REQUIREMENT A:
In the passage on shrinking VSs, what range of spontaneous involution did the studies of shrinking sporadic VS report?
REQUIREMENT B:
According to the passage on shrinking VSs, why did all studies but one count a tumor as shrinking only if it changed by 2 mm or more?
REQUIREMENT C:
List every researcher or research group that the passage on shrinking VSs names.

*** TEXT SECTION

The two radiological features described in this report could allow neurosurgeons and neuro-otologists to easily recognize spontaneously shrinking VSs at the first MRI scan. Thus, it is critical to look for these features because, if present, it can allow us to space the MRI monitoring and to reassure the patient, and this since the first visit. Recognizing a shrinking tumor will also encourage us to wait before deciding on a proactive treatment, even in some cases of large tumors with scanty symptoms and no brainstem compression. Thus, a surgical or radiosurgical treatment is frequently decided if the tumor is larger than 15mm in the CPA, but this study shows that even in case of a large tumor, a shrinkage is possible, and a past shrinkage could be recognize thanks to these two radiological features.

After recognizing a possible shrinking VS, the regression has to be confirmed with a second MRI scan that can identify if a tumor is still shrinking, or if it has become stable after a period of shrinkage. No single method is clearly adopted in the literature concerning the monitoring of sporadic VS evolution [16]. Most of the studies that reported shrinking sporadic VS based their analyses on 2D measurements on post-injection T1-weighted imaging. They reported between 3.8% and 13% of spontaneous involution, with a mean shrinkage rate between 0.74 and 1.6 mm/year [7,11,17]. The differences in these results can be explained by different measurement methods. Huang et al. [11] estimated the size as the largest extrameatal diameter, not including the intrameatal portion, while Luetje [17] determined tumor size using the maximum measurable distance including the intrameatal portion. Finally, Battaglia et al. have based their measurements on the 1995 AAO-HNS recommendations [12], and determined the size as the square root of the product of the maximum anteroposterior and mediolateral diameters, including the intrameatal portion [7]. All studies but one [17] concluded that there had been shrinkage if there was a change of ≥ 2 mm to avoid overestimating the proportion of shrinking tumors associated with variability of measurements. In this study, the diagnosis of involution was based on 2D measurements, as in the literature, but we also performed 3D measurements. Volumetric analysis, as performed in this study, is the most accurate method to evaluate tumor size, even though evolution of volumetric and linear measurements is strongly correlated. A recent study showed that volumetric measurements were more sensitive than 2D measurements to detect sporadic VS growth [18], and we can assume that this is also true for tumor shrinkage. One limitation of volumetric measurements is the accuracy of measurements for small tumors (<0.5 cm3), because these tumors are manually outlined on each image slice, and there may be some contouring errors leading to measurement inaccuracy.

******
*** SUPPLIED MATERIAL

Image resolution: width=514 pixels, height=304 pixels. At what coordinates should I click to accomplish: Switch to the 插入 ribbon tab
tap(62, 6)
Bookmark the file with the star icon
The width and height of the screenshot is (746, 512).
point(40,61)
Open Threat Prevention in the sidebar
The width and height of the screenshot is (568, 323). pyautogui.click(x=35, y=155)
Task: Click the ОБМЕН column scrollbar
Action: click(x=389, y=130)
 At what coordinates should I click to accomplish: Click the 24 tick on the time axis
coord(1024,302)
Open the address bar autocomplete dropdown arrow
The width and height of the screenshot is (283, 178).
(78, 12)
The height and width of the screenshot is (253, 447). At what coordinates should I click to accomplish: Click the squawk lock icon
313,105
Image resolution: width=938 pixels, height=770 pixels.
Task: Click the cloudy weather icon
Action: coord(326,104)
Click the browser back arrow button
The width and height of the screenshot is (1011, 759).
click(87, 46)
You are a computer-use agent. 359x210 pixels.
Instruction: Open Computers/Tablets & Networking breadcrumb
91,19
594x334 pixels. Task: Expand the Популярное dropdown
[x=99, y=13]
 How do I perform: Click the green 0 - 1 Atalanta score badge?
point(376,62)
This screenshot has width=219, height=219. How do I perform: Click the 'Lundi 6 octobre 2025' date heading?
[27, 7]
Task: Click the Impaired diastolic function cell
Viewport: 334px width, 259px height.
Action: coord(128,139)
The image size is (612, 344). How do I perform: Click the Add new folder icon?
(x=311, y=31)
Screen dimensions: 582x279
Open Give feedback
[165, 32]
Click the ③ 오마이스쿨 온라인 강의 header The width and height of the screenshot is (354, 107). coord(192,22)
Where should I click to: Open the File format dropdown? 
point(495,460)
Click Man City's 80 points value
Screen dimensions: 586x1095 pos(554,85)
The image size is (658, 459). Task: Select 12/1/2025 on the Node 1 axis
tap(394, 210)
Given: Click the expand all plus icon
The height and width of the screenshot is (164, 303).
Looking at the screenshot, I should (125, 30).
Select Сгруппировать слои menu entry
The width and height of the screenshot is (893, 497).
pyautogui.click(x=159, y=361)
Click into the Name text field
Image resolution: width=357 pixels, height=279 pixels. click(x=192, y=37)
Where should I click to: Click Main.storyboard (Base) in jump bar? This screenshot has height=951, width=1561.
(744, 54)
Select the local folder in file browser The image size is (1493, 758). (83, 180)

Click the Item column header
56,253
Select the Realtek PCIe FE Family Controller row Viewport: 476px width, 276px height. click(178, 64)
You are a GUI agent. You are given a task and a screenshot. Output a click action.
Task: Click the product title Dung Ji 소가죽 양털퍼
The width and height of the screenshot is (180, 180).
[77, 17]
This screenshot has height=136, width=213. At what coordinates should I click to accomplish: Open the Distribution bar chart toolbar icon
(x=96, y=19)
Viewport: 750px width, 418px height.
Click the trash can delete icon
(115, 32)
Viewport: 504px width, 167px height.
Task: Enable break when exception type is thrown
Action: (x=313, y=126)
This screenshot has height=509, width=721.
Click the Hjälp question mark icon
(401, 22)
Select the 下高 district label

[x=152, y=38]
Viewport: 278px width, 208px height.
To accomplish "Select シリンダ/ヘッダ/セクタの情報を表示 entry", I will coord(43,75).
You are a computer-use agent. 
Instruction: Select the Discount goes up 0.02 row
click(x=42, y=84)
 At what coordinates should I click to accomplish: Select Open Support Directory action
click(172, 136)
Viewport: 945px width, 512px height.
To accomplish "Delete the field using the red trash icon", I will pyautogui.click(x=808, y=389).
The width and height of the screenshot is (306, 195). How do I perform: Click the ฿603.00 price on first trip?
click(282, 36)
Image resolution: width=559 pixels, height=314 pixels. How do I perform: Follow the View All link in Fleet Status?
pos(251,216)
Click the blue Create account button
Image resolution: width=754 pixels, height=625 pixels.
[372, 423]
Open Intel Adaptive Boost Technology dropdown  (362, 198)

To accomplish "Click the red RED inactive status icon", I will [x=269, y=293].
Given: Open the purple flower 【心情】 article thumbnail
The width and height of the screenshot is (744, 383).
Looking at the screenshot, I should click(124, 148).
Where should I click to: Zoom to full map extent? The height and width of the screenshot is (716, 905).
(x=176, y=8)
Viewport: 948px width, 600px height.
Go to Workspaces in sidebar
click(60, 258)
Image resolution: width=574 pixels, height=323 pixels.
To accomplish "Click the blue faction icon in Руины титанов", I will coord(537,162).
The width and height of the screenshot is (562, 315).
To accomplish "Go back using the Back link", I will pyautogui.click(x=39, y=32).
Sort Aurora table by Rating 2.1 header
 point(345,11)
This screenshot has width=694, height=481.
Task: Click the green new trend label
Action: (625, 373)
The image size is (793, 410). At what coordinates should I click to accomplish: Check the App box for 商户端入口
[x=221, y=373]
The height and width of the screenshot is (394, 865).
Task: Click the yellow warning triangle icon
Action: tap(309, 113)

******

TASK OUTPUT A:
They reported between 3.8% and 13% of spontaneous involution.

TASK OUTPUT B:
The 2 mm threshold was used to avoid overestimating the proportion of shrinking tumors associated with variability of measurements.

TASK OUTPUT C:
Huang et al., Luetje, Battaglia et al.